◆ **Source records**:
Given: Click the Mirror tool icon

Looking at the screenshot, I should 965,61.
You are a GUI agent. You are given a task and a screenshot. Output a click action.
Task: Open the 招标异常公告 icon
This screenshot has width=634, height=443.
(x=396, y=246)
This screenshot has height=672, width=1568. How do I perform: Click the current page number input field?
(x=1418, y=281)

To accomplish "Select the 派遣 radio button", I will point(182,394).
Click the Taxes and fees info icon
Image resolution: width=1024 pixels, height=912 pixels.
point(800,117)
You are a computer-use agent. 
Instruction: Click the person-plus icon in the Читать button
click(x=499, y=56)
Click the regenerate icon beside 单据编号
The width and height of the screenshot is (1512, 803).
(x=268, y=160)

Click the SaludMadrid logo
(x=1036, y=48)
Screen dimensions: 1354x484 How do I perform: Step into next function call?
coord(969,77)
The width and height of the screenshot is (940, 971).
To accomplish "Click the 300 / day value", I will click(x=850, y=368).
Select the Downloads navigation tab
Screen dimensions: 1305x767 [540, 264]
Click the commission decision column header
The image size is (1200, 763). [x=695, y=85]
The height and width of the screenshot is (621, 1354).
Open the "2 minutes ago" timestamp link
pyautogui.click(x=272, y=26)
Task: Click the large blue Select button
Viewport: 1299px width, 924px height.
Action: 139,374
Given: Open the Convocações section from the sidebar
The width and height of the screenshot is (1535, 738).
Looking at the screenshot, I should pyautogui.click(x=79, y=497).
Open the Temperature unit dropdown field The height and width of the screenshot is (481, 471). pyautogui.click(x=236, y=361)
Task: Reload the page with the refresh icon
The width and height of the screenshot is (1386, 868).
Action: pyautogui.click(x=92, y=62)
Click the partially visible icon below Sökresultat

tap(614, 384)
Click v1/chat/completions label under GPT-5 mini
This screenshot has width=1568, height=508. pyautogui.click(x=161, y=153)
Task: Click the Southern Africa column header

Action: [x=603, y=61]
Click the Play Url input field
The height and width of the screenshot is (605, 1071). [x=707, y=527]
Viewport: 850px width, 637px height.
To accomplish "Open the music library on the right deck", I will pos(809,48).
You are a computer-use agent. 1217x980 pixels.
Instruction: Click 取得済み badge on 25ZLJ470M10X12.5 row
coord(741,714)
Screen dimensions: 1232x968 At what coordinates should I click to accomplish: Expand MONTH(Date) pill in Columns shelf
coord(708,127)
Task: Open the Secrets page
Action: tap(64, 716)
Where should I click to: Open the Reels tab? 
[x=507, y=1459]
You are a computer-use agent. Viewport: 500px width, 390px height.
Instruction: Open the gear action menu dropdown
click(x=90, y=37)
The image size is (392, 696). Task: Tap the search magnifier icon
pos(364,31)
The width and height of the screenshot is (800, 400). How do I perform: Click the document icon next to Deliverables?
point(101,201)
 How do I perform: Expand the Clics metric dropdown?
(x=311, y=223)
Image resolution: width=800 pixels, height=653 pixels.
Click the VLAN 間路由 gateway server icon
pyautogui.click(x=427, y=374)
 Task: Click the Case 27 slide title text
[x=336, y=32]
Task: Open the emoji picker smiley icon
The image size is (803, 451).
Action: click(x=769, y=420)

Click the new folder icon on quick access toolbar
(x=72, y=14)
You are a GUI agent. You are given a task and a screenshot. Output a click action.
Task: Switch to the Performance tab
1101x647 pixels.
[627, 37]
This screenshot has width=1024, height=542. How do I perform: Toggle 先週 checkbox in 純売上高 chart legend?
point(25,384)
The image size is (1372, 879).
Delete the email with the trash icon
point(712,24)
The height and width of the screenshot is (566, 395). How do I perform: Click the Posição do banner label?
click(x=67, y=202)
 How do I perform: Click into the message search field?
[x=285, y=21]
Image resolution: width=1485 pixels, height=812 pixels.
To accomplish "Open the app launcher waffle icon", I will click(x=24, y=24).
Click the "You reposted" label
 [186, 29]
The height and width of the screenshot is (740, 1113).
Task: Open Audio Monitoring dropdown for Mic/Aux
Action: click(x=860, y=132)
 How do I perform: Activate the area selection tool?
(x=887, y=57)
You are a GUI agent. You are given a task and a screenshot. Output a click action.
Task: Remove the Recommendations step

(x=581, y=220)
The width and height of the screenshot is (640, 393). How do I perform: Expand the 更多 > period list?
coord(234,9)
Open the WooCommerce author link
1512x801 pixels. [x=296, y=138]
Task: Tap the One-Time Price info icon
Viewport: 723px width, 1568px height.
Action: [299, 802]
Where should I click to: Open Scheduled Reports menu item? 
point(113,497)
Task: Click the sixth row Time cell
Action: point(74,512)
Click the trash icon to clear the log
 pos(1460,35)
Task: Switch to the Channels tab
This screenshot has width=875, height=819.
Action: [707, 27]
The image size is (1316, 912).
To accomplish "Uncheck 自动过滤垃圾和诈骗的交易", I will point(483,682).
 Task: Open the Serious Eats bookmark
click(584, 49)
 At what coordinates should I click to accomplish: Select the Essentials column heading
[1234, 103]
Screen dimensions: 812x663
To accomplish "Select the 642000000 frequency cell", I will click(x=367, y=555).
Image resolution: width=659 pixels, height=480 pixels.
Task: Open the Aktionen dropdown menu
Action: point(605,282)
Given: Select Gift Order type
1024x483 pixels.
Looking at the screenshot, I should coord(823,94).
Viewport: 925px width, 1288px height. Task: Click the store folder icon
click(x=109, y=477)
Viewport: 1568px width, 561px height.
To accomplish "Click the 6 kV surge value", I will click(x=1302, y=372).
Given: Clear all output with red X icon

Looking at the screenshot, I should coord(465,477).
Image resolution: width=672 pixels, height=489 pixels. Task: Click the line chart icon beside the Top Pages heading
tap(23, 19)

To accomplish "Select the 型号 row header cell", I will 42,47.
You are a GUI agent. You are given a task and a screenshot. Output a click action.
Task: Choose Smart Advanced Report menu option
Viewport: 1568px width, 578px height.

◆ **Work to be completed**: Reproduce all of the material above, swapping "Mirror tool icon" for "Mirror button" and leaving everything else as it is.

◆ **Written response**:
Given: Click the Mirror button

Looking at the screenshot, I should 965,61.
You are a GUI agent. You are given a task and a screenshot. Output a click action.
Task: Open the 招标异常公告 icon
This screenshot has width=634, height=443.
(x=396, y=246)
This screenshot has height=672, width=1568. How do I perform: Click the current page number input field?
(x=1418, y=281)

To accomplish "Select the 派遣 radio button", I will point(182,394).
Click the Taxes and fees info icon
Image resolution: width=1024 pixels, height=912 pixels.
point(800,117)
You are a computer-use agent. 
Instruction: Click the person-plus icon in the Читать button
click(x=499, y=56)
Click the regenerate icon beside 单据编号
The width and height of the screenshot is (1512, 803).
(x=268, y=160)

Click the SaludMadrid logo
(x=1036, y=48)
Screen dimensions: 1354x484 How do I perform: Step into next function call?
coord(969,77)
The width and height of the screenshot is (940, 971).
To accomplish "Click the 300 / day value", I will click(x=850, y=368).
Select the Downloads navigation tab
Screen dimensions: 1305x767 [540, 264]
Click the commission decision column header
The image size is (1200, 763). [x=695, y=85]
The height and width of the screenshot is (621, 1354).
Open the "2 minutes ago" timestamp link
pyautogui.click(x=272, y=26)
Task: Click the large blue Select button
Viewport: 1299px width, 924px height.
Action: 139,374
Given: Open the Convocações section from the sidebar
The width and height of the screenshot is (1535, 738).
Looking at the screenshot, I should pyautogui.click(x=79, y=497).
Open the Temperature unit dropdown field The height and width of the screenshot is (481, 471). pyautogui.click(x=236, y=361)
Task: Reload the page with the refresh icon
The width and height of the screenshot is (1386, 868).
Action: pyautogui.click(x=92, y=62)
Click the partially visible icon below Sökresultat

tap(614, 384)
Click v1/chat/completions label under GPT-5 mini
This screenshot has width=1568, height=508. pyautogui.click(x=161, y=153)
Task: Click the Southern Africa column header

Action: [x=603, y=61]
Click the Play Url input field
The height and width of the screenshot is (605, 1071). [x=707, y=527]
Viewport: 850px width, 637px height.
To accomplish "Open the music library on the right deck", I will pos(809,48).
You are a computer-use agent. 1217x980 pixels.
Instruction: Click 取得済み badge on 25ZLJ470M10X12.5 row
coord(741,714)
Screen dimensions: 1232x968 At what coordinates should I click to accomplish: Expand MONTH(Date) pill in Columns shelf
coord(708,127)
Task: Open the Secrets page
Action: tap(64, 716)
Where should I click to: Open the Reels tab? 
[x=507, y=1459]
You are a computer-use agent. Viewport: 500px width, 390px height.
Instruction: Open the gear action menu dropdown
click(x=90, y=37)
The image size is (392, 696). Task: Tap the search magnifier icon
pos(364,31)
The width and height of the screenshot is (800, 400). How do I perform: Click the document icon next to Deliverables?
point(101,201)
 How do I perform: Expand the Clics metric dropdown?
(x=311, y=223)
Image resolution: width=800 pixels, height=653 pixels.
Click the VLAN 間路由 gateway server icon
pyautogui.click(x=427, y=374)
 Task: Click the Case 27 slide title text
[x=336, y=32]
Task: Open the emoji picker smiley icon
The image size is (803, 451).
Action: click(x=769, y=420)

Click the new folder icon on quick access toolbar
(x=72, y=14)
You are a GUI agent. You are given a task and a screenshot. Output a click action.
Task: Switch to the Performance tab
1101x647 pixels.
[627, 37]
This screenshot has width=1024, height=542. How do I perform: Toggle 先週 checkbox in 純売上高 chart legend?
point(25,384)
The image size is (1372, 879).
Delete the email with the trash icon
point(712,24)
The height and width of the screenshot is (566, 395). How do I perform: Click the Posição do banner label?
click(x=67, y=202)
 How do I perform: Click into the message search field?
[x=285, y=21]
Image resolution: width=1485 pixels, height=812 pixels.
To accomplish "Open the app launcher waffle icon", I will click(x=24, y=24).
Click the "You reposted" label
 [186, 29]
The height and width of the screenshot is (740, 1113).
Task: Open Audio Monitoring dropdown for Mic/Aux
Action: click(x=860, y=132)
 How do I perform: Activate the area selection tool?
(x=887, y=57)
You are a GUI agent. You are given a task and a screenshot. Output a click action.
Task: Remove the Recommendations step

(x=581, y=220)
The width and height of the screenshot is (640, 393). How do I perform: Expand the 更多 > period list?
coord(234,9)
Open the WooCommerce author link
1512x801 pixels. [x=296, y=138]
Task: Tap the One-Time Price info icon
Viewport: 723px width, 1568px height.
Action: [299, 802]
Where should I click to: Open Scheduled Reports menu item? 
point(113,497)
Task: Click the sixth row Time cell
Action: point(74,512)
Click the trash icon to clear the log
 pos(1460,35)
Task: Switch to the Channels tab
This screenshot has width=875, height=819.
Action: [707, 27]
The image size is (1316, 912).
To accomplish "Uncheck 自动过滤垃圾和诈骗的交易", I will point(483,682).
 Task: Open the Serious Eats bookmark
click(584, 49)
 At what coordinates should I click to accomplish: Select the Essentials column heading
[1234, 103]
Screen dimensions: 812x663
To accomplish "Select the 642000000 frequency cell", I will click(x=367, y=555).
Image resolution: width=659 pixels, height=480 pixels.
Task: Open the Aktionen dropdown menu
Action: point(605,282)
Given: Select Gift Order type
1024x483 pixels.
Looking at the screenshot, I should coord(823,94).
Viewport: 925px width, 1288px height. Task: Click the store folder icon
click(x=109, y=477)
Viewport: 1568px width, 561px height.
To accomplish "Click the 6 kV surge value", I will click(x=1302, y=372).
Given: Clear all output with red X icon

Looking at the screenshot, I should coord(465,477).
Image resolution: width=672 pixels, height=489 pixels. Task: Click the line chart icon beside the Top Pages heading
tap(23, 19)

To accomplish "Select the 型号 row header cell", I will 42,47.
You are a GUI agent. You are given a task and a screenshot. Output a click action.
Task: Choose Smart Advanced Report menu option
Viewport: 1568px width, 578px height.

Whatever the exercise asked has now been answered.